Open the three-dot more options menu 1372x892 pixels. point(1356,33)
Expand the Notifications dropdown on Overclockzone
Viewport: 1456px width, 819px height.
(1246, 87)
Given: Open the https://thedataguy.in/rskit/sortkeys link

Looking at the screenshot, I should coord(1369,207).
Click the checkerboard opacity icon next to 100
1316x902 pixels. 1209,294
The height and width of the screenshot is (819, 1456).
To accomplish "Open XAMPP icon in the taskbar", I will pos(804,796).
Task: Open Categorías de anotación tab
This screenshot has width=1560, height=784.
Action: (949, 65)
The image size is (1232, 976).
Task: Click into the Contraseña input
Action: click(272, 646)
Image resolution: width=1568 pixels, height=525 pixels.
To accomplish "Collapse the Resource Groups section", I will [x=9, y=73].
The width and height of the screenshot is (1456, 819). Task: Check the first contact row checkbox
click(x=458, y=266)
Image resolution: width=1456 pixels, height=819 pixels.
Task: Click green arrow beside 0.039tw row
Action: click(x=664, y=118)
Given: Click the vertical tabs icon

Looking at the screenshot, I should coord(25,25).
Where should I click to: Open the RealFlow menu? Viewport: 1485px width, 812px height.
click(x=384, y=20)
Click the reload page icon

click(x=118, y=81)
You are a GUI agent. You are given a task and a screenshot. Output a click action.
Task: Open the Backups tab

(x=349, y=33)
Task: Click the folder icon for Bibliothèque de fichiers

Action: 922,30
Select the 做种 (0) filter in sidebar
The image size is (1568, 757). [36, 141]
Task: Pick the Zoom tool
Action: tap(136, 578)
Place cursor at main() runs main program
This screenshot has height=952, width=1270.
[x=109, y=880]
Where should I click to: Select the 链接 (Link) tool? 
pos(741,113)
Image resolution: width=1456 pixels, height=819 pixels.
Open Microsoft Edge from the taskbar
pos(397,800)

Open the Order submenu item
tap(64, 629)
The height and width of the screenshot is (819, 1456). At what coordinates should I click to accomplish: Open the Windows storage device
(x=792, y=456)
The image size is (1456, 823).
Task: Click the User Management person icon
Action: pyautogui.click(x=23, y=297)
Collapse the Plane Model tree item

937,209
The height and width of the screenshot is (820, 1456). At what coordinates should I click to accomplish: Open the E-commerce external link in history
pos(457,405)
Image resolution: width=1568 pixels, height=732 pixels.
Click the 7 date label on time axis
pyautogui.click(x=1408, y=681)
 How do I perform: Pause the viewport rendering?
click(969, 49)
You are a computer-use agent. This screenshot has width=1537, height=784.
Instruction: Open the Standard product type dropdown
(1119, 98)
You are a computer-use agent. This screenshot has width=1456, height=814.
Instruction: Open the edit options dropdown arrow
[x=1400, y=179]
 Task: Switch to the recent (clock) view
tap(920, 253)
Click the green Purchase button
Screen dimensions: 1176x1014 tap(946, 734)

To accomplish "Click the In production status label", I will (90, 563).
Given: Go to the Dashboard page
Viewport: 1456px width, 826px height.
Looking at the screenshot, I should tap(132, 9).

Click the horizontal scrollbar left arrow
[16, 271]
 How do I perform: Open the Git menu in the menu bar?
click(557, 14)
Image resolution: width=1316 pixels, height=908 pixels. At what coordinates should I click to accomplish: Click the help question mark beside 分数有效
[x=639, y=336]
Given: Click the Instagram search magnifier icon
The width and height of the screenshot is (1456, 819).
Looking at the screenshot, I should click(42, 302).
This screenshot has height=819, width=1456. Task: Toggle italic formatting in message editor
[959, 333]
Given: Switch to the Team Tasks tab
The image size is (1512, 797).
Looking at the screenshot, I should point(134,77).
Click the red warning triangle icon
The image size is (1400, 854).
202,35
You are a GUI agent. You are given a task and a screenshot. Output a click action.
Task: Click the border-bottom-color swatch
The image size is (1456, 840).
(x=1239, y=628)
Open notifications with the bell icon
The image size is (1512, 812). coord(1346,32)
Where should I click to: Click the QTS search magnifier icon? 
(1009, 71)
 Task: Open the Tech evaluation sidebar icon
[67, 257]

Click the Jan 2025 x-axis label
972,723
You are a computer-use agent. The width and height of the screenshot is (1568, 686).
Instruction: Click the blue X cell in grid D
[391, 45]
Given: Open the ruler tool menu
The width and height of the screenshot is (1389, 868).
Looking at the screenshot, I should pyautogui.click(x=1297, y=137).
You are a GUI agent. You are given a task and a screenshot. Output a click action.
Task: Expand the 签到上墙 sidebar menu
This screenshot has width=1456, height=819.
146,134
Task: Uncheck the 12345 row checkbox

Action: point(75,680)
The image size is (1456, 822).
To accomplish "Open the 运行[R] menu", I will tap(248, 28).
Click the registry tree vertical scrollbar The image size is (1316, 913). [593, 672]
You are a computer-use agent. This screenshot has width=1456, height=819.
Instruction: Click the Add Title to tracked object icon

══════

### What is being asked
An exact copy of the lines above, from the one containing "Open the Order submenu item" through the one containing "Given: Click the Instagram", is the whole of the answer.

### Problem solution
Open the Order submenu item
tap(64, 629)
The height and width of the screenshot is (819, 1456). At what coordinates should I click to accomplish: Open the Windows storage device
(x=792, y=456)
The image size is (1456, 823).
Task: Click the User Management person icon
Action: pyautogui.click(x=23, y=297)
Collapse the Plane Model tree item

937,209
The height and width of the screenshot is (820, 1456). At what coordinates should I click to accomplish: Open the E-commerce external link in history
pos(457,405)
Image resolution: width=1568 pixels, height=732 pixels.
Click the 7 date label on time axis
pyautogui.click(x=1408, y=681)
 How do I perform: Pause the viewport rendering?
click(969, 49)
You are a computer-use agent. This screenshot has width=1537, height=784.
Instruction: Open the Standard product type dropdown
(1119, 98)
You are a computer-use agent. This screenshot has width=1456, height=814.
Instruction: Open the edit options dropdown arrow
[x=1400, y=179]
 Task: Switch to the recent (clock) view
tap(920, 253)
Click the green Purchase button
Screen dimensions: 1176x1014 tap(946, 734)

To accomplish "Click the In production status label", I will (90, 563).
Given: Go to the Dashboard page
Viewport: 1456px width, 826px height.
Looking at the screenshot, I should tap(132, 9).

Click the horizontal scrollbar left arrow
[16, 271]
 How do I perform: Open the Git menu in the menu bar?
click(557, 14)
Image resolution: width=1316 pixels, height=908 pixels. At what coordinates should I click to accomplish: Click the help question mark beside 分数有效
[x=639, y=336]
Given: Click the Instagram search magnifier icon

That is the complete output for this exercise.